The siege of Alexandrovsky fort (Осада Александровского форта) was an unsuccessful attempt by the Kazakh rebels to take the only fortified fort in the region, the expedition arrived in time and saved the garrison from death.

==Background==

In the autumn of 1870, unrest began among local Kazakhs in Mangyshlak, a detachment of 40 Cossacks marched into the steppe, due to command errors and the large number of rebels, the detachment completely annihilated, and the rebels began to plunder the territory in the district, their main goal was Fort Alexandrovsky.
The garrison of the fort consisted of 150 people, and the rebel forces reached 10,000.

==Siege==

===Conversation===
Before the assault, the rebels planned to deceive the garrison, and claimed that they had the entire Rukin detachment in captivity and that they were ready to let the prisoners and the garrison go home if he surrendered, Zelenin already knew about the fate of his colleague and in order to offend biya, he sent a poor Kazakh on a half-dead horse to him in response, this was successful and Isa began to prepare for the assault.

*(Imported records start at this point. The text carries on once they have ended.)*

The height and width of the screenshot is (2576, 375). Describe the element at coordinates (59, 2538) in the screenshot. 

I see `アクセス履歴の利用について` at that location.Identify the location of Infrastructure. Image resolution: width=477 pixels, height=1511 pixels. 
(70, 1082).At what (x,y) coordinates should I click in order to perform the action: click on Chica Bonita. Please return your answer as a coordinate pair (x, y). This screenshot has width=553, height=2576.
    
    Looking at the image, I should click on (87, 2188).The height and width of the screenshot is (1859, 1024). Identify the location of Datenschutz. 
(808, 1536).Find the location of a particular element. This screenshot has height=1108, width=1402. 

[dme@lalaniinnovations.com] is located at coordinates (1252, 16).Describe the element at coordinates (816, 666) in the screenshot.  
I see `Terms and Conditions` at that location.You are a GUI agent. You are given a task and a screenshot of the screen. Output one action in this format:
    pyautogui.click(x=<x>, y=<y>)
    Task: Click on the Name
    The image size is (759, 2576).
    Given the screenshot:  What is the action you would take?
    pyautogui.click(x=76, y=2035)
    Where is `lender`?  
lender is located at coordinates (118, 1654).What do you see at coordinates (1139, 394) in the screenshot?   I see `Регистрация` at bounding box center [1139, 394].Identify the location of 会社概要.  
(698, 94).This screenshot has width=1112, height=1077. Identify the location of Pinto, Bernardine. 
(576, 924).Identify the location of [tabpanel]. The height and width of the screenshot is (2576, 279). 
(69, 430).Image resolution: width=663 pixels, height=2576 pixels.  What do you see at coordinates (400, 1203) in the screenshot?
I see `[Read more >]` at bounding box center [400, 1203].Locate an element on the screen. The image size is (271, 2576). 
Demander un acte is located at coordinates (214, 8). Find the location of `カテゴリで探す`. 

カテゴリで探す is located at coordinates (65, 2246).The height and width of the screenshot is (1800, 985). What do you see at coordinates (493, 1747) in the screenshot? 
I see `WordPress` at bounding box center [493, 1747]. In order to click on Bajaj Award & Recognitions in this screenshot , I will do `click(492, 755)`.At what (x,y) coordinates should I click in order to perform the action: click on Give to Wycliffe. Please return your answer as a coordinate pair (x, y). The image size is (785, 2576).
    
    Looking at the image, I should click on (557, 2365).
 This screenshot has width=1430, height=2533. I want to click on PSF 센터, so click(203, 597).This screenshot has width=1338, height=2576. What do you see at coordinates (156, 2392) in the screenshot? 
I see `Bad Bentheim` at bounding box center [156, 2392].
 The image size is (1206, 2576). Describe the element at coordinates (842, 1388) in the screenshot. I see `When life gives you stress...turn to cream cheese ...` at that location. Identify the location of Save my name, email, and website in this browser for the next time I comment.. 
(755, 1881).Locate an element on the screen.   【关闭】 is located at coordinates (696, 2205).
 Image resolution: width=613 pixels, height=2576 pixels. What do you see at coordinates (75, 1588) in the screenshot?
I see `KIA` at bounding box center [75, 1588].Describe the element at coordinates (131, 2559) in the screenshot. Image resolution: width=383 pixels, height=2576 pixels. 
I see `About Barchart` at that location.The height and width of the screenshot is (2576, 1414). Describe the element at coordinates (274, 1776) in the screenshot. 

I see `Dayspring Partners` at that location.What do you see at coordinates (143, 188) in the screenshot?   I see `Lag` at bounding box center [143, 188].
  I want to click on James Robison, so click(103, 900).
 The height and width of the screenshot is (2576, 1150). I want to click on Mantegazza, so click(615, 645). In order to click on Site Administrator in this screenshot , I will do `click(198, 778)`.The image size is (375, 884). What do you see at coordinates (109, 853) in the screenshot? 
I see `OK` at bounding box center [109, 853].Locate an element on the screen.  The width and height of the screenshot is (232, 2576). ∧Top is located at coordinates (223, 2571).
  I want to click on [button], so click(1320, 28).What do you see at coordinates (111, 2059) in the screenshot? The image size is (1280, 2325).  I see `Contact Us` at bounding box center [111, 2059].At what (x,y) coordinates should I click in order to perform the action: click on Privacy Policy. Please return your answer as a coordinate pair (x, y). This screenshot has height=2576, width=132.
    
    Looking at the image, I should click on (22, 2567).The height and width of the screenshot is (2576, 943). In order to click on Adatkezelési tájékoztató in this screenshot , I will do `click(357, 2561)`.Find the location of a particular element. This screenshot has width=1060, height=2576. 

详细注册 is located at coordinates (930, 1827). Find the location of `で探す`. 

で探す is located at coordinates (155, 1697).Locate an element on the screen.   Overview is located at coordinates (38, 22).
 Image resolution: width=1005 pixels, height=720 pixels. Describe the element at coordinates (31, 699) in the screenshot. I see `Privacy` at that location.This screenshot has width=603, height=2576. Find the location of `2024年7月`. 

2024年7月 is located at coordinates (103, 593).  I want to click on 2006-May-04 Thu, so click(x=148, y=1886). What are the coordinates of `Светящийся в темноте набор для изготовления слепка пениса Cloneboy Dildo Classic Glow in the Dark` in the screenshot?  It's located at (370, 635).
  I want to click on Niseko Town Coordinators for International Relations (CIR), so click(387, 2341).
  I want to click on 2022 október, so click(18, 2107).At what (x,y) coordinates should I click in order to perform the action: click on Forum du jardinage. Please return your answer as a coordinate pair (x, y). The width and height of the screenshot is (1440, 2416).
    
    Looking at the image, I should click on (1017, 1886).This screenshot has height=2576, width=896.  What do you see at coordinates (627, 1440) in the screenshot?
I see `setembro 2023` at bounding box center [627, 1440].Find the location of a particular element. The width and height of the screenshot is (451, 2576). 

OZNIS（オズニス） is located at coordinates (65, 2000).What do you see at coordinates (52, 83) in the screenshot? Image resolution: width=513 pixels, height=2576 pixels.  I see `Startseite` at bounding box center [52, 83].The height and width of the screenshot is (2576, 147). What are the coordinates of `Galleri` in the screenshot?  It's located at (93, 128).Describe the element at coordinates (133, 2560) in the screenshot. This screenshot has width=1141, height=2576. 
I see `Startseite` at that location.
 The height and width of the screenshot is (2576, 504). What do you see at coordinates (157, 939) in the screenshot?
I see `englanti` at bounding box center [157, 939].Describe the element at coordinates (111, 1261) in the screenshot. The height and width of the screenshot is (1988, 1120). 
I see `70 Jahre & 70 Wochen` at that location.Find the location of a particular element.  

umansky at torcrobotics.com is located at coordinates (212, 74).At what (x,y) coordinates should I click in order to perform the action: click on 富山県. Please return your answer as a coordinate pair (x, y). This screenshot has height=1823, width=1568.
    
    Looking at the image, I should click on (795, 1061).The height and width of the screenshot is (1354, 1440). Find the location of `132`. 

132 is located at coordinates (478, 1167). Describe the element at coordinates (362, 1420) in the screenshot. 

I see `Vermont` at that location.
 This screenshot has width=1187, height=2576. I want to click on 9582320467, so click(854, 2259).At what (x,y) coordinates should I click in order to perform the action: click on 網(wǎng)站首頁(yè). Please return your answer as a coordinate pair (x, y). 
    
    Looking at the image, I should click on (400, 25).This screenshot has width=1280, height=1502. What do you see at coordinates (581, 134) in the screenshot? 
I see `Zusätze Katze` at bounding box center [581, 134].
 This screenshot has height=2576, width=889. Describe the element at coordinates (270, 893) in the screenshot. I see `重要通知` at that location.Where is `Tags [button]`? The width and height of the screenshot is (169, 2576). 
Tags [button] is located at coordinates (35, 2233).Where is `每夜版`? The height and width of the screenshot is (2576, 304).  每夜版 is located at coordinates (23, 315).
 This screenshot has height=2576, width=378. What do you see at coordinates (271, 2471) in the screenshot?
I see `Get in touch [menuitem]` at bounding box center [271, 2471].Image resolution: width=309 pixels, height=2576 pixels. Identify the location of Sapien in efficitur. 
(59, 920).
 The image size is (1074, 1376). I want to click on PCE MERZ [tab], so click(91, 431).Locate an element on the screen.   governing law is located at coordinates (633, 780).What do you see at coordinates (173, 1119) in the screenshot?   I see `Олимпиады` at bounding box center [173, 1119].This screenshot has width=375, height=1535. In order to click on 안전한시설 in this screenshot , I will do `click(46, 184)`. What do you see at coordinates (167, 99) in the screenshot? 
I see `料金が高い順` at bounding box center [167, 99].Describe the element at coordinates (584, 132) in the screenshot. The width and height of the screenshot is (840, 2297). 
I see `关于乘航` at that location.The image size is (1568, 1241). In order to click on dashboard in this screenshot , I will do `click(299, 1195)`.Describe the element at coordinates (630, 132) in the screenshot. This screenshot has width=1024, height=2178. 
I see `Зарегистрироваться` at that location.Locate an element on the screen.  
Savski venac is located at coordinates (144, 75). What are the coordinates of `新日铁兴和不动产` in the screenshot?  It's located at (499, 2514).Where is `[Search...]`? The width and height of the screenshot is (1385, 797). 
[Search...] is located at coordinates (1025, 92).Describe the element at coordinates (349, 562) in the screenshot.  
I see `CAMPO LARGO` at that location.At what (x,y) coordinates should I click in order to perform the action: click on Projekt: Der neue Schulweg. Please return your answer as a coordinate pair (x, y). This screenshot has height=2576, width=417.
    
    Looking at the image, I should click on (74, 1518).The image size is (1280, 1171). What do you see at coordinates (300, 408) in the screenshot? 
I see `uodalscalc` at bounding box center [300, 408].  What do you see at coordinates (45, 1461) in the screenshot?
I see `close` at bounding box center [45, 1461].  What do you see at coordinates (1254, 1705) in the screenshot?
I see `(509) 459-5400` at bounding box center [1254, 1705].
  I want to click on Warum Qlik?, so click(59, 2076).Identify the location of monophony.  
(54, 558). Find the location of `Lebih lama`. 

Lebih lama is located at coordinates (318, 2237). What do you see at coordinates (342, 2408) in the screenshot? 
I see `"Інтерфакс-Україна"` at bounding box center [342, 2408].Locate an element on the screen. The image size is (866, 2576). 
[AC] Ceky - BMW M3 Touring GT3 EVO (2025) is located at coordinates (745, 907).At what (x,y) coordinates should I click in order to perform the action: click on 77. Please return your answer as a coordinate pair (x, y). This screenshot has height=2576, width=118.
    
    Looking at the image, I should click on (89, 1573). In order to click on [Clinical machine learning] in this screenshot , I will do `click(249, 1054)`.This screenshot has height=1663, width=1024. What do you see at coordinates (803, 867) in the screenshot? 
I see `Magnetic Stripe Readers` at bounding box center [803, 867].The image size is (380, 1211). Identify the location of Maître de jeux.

Before that, he said that the rebels rely on God, and the garrison on guns, and that all the inhabitants of the fort are waiting for death.

===Further actions===
On April 6, the general assault began, the garrison had a limited supply of ammunition, but the commandant of the fort ordered increased fire to inspire the rebels that the city had the strength to defend itself. This had its success, the assault was repulsed, but the rebels moved their attacks to the commanding heights near the fort, a sortie with cannon was sent there and the Russians won.
Out of anger, the rebels began to rob the nearby Armenian quarter, the Russians specifically let them into the quarter and covered the area. In the morning, the reconnaissance squad passed near the block and saw that it was littered with the corpses of the rebels.
On April 9, a weak attack was made, which the garrison easily repulsed, On the same day, reinforcements arrived and after several skirmishes, the rebels lifted the siege and retreated to the steppe.